Paystub

Recent payroll record used to document current earnings during mortgage income review.

A paystub is a recent payroll record that shows a borrower’s current wages, deductions, employer information, and year-to-date earnings.

Why It Matters

A paystub matters because it gives the lender current evidence of income. Tax forms may show what the borrower earned last year, but a paystub helps confirm what the borrower is earning now.

It also matters because paystubs often reveal details that affect underwriting, such as overtime, bonus pay, commission income, unpaid leave, garnishments, or deductions that need explanation.

Where It Appears in the Borrower Process

Borrowers usually provide paystubs during preapproval and underwriting. A lender may ask for the most recent paystub, a 30-day set of paystubs, or an updated paystub if the file takes longer than expected.

The paystub is often reviewed with Verification of Employment and Verification of Income so the lender can connect the borrower, employer, income source, and current earnings.

What a Paystub Helps Confirm

Paystub detailMortgage use
Employer and employee nameConfirms whose income is being documented
Current-period earningsShows recent pay activity
Year-to-date earningsHelps compare current pace with stated income
Overtime, bonus, or commission linesFlags variable income review
Deductions or garnishmentsMay identify obligations or documentation issues

Practical Example

A borrower says their salary is $7,000 per month. The lender reviews the paystub to confirm current base pay and checks year-to-date earnings to see whether the current pay pace supports the qualifying income.

How It Differs From Nearby Terms

A paystub differs from W-2 because a paystub shows current payroll detail, while a W-2 summarizes prior-year employee wages.

It differs from Year-to-Date Earnings because year-to-date earnings are one number or section on the paystub, not the entire document.

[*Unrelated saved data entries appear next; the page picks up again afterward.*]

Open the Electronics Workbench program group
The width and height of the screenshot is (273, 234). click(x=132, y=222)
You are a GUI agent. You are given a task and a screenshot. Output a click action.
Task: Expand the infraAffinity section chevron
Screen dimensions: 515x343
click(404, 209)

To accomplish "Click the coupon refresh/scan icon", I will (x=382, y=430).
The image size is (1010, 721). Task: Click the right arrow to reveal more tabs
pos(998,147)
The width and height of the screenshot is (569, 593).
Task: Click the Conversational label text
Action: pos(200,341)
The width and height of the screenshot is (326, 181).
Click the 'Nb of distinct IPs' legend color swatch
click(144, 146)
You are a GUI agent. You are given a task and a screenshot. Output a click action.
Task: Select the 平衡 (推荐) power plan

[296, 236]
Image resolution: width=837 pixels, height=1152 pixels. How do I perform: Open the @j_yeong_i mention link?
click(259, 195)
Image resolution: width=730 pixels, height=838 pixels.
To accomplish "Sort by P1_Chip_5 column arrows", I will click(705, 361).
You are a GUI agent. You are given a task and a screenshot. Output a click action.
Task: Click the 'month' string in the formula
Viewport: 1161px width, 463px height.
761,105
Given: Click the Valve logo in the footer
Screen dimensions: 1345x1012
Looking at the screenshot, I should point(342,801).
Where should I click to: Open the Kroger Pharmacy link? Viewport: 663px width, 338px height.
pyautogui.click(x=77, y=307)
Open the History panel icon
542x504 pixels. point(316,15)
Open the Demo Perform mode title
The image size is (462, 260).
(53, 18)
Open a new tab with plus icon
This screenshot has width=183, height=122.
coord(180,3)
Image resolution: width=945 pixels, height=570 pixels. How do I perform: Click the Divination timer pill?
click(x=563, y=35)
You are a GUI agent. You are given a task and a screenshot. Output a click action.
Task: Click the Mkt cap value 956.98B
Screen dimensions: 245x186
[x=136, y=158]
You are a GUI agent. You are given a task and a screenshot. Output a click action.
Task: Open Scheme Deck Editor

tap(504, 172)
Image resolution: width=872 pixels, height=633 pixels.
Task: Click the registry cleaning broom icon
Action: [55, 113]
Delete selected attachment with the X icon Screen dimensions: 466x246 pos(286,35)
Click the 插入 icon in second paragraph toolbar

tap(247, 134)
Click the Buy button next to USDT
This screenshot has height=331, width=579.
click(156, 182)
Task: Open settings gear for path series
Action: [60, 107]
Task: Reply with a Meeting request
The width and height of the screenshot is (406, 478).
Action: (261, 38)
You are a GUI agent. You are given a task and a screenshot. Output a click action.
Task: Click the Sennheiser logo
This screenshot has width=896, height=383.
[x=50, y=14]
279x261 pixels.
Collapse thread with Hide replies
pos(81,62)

It also differs from Income Documentation, which is the broader category of records used to support income.

Knowledge Check

  1. Why does a lender ask for a paystub if tax forms already exist? Because the paystub helps prove current earnings, not just prior-year income.
  2. Is year-to-date earnings the same as the whole paystub? No. Year-to-date earnings are a paystub figure; the paystub contains broader payroll detail.